Choosing the right automation stack for AI-driven data workflows can mean the difference between robust, maintainable systems and brittle point-to-point scripts.
LangGraph and n8n approach automation differently: LangGraph is a graph-based framework for orchestrating LLM agents and multi-step reasoning, while n8n is a visual workflow and integration platform focused on connecting systems and moving data. This post compares them through the lens of a data automation team — features, technical trade-offs, pricing models, hosting & security, and how a data layer like Peliqan complements both.
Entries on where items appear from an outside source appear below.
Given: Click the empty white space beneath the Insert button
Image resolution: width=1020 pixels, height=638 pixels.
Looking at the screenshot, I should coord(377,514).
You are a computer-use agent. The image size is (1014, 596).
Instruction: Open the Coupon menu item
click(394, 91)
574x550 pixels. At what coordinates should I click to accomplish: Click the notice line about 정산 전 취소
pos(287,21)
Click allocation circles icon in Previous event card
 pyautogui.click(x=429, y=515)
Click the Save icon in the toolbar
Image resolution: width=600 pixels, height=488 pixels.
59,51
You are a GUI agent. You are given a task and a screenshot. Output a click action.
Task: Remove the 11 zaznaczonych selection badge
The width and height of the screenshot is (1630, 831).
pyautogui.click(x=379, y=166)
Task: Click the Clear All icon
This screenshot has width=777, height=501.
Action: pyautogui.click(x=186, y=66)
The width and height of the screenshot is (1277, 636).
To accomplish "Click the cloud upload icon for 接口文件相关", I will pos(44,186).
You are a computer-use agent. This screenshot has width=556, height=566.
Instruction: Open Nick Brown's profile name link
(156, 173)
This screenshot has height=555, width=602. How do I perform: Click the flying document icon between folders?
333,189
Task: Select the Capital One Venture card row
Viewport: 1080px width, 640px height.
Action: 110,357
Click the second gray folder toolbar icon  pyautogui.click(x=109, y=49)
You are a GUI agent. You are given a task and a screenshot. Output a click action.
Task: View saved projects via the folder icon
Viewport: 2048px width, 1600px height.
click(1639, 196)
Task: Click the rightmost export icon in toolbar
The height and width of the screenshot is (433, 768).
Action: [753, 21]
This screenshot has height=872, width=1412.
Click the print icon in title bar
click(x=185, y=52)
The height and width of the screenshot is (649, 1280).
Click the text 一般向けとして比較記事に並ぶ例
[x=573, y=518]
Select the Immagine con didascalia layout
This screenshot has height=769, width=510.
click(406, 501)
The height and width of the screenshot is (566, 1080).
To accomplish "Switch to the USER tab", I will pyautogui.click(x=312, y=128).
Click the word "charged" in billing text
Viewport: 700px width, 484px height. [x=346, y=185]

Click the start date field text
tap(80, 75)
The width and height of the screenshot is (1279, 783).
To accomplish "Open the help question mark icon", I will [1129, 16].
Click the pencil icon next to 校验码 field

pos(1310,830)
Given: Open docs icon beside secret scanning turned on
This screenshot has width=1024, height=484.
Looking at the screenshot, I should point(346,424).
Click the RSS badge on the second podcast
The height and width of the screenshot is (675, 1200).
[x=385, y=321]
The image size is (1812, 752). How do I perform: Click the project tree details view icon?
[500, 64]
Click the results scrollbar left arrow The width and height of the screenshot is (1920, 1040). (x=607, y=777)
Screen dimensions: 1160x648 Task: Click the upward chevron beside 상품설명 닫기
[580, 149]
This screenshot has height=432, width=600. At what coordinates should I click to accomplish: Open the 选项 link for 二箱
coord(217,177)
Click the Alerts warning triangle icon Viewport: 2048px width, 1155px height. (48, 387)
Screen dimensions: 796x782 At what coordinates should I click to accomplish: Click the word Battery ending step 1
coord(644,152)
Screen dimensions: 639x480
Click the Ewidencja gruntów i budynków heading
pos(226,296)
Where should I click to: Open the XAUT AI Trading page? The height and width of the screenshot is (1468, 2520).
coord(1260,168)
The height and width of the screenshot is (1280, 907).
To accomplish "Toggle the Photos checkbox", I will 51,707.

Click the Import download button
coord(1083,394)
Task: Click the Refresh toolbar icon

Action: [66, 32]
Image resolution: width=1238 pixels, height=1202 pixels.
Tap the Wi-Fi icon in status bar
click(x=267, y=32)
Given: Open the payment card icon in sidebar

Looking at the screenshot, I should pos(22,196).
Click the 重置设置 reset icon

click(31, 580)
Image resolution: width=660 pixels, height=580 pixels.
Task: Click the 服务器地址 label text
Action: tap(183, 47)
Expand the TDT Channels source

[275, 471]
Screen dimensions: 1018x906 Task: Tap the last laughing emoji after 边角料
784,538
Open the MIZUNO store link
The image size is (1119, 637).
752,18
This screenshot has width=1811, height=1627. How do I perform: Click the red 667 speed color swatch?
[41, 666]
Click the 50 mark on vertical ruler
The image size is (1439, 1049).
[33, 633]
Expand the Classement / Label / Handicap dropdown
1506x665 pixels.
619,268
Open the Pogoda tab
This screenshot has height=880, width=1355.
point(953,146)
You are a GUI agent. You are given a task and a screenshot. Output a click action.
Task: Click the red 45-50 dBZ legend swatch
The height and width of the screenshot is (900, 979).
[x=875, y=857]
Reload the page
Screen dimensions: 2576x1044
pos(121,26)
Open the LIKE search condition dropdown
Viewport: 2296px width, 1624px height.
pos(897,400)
Platform overview: agent graph orchestration vs workflow orchestration
LangGraph — graph-based LLM agent orchestration
LangGraph is a framework for defining node-and-edge graphs of LLM agents, tools, and memory modules. It provides abstractions to compose multi-agent workflows, conditional branching, and tool calls within a directed graph. LangGraph excels when you need to coordinate multiple AI agents and tools in complex, branching pipelines.
n8n — visual workflow & integration platform
n8n offers a node-based canvas for building integrations and automations across APIs, databases, and apps. It targets engineering-savvy teams who want the productivity of a visual builder plus the option to drop into code (Function / Code nodes). n8n excels at event-driven flows, ETL-style pipelines, schedule-based jobs, and cross-system orchestration, and it supports self-hosting for security and compliance.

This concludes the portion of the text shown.